YOUR GOAL
Every line below that mentions the word "agent" should be copied out.

Stored data
================

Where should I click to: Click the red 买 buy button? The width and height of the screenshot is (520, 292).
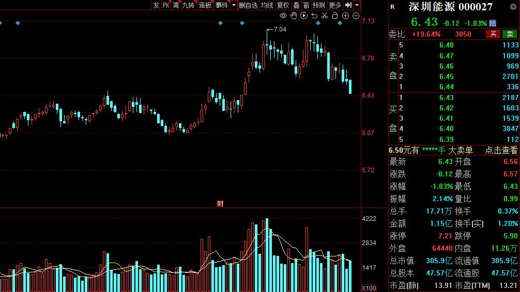tap(493, 34)
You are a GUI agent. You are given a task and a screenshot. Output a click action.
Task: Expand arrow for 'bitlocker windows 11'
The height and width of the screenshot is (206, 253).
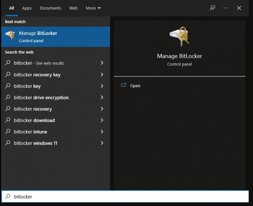[x=102, y=143]
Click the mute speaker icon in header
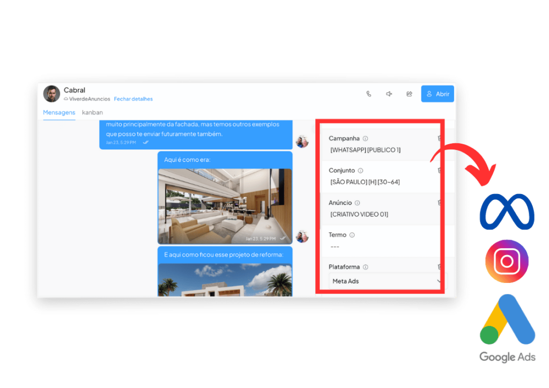 coord(389,94)
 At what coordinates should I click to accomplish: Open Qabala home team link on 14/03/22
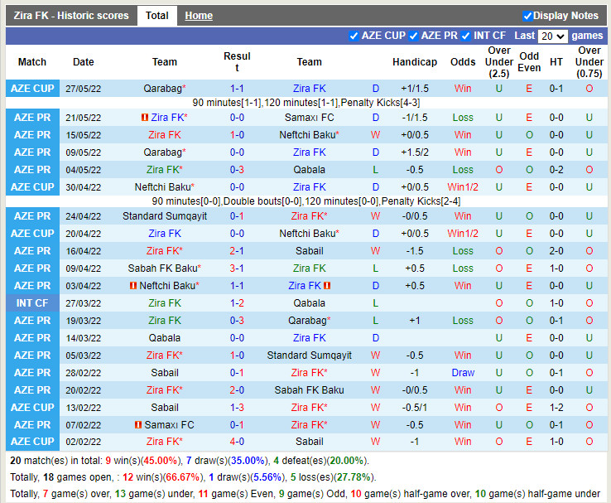[165, 338]
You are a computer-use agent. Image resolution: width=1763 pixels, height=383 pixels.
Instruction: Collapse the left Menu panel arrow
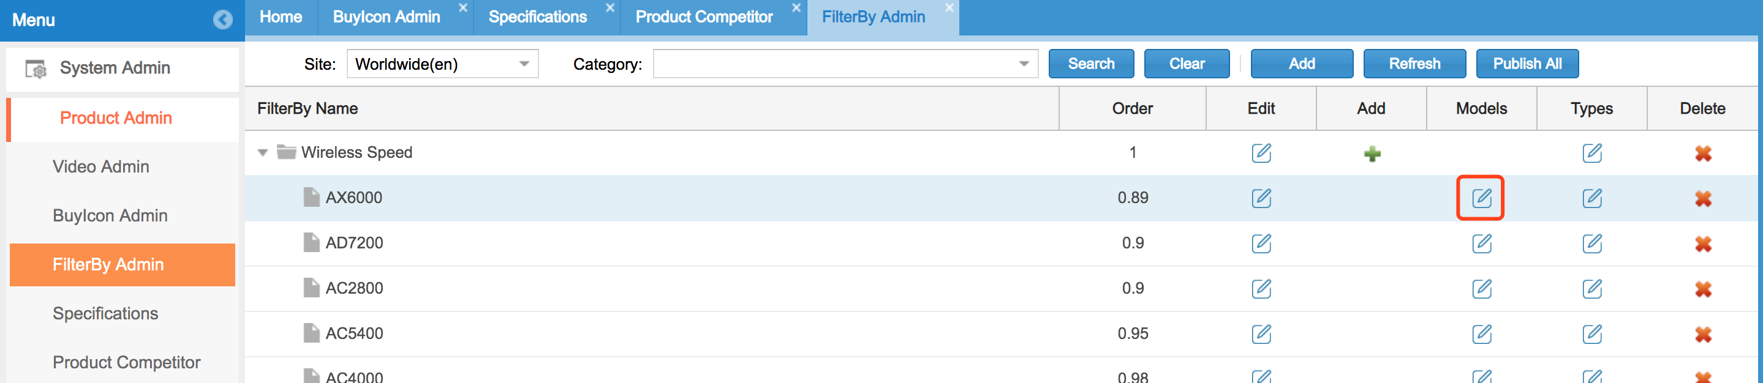(222, 20)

================

COMPLETED TASK
You are a GUI agent. You are given a task and a screenshot. Output a click action.
You are a computer-use agent. Image resolution: width=1763 pixels, height=383 pixels.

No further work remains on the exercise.